El Buenos Aires del joven Borges es ya una urbe inmensa, populosa, y sus largos paseos de vagabundaje y pesquisas eran verdaderas incursiones en zonas que ya estaban muy lejos del centro. El tango que a Borges le interesa, incluido el baile, es el que tiene una «raíz infame», y no habla en ningún momento de su diversidad musical, o de su presencia en espectáculos musicales diferentes.

La visión de Borges, sin dejar de ser interesante, es parcial y sesgada

Sin duda, a Borges le interesó todo ese mundo originario, en especial de joven, porque se oponía al mundo del desarrollo, del crecimiento de la burguesía, de la democracia. Era un mundo suburbano, pleno de pequeñas claves, de una retórica sencilla y radical, que el autor de «Fervor de Buenos Aires» quiso convertir en mitología. La mitología del valor, del héroe que arriesga su vida o la quita con la misma indiferencia. Borges llega a afirmar que en ese ideal de ser valientes «crearon, a su modo, una religión».

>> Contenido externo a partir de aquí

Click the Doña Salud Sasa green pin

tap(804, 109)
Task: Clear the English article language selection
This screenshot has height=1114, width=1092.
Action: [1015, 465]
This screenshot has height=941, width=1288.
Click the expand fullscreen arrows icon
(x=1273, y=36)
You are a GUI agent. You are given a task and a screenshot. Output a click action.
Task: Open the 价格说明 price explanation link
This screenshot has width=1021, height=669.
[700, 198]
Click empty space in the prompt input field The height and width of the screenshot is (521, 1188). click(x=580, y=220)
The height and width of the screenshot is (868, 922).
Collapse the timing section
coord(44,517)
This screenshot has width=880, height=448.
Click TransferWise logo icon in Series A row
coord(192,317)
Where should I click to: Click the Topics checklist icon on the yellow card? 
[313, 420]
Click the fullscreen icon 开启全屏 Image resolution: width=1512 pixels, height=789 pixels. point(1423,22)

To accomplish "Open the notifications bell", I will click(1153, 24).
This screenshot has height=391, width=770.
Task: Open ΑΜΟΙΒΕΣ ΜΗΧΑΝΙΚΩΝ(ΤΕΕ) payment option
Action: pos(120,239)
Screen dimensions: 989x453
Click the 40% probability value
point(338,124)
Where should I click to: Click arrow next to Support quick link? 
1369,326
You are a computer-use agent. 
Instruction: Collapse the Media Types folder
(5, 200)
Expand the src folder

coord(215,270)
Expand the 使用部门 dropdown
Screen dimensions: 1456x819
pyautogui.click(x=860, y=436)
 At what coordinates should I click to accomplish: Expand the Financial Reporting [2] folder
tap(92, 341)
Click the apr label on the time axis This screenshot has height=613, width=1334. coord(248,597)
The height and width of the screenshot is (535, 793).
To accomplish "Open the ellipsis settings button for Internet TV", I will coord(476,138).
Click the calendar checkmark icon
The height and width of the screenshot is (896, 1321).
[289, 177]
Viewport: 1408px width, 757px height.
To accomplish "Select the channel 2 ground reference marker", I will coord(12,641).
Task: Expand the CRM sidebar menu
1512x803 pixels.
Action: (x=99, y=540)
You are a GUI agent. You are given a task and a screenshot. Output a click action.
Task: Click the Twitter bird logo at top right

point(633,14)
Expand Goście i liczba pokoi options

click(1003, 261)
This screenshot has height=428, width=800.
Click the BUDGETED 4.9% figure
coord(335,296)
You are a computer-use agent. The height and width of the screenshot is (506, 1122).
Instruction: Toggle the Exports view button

Todos sabemos que Borges encontró en los «westerns» estadounidenses, en esa épica del «cowboy», un equivalente -salvando los matices culturales- del gaucho y de los «guapos» orilleros. Esos killers son vistos por el poeta y cuentista como personas que comenten crímenes sin odio, sin razón alguna. Atraído por esta violencia de profunda retórica, quiere hacerla pasar por heroica, cuando carece de todos los valores del héroe. Pero de lo que habla sobre todo en estas conferencias es de «la secta del cuchillo y del coraje», un tema de Borges y uno de los aspectos más sombríos de su personalidad.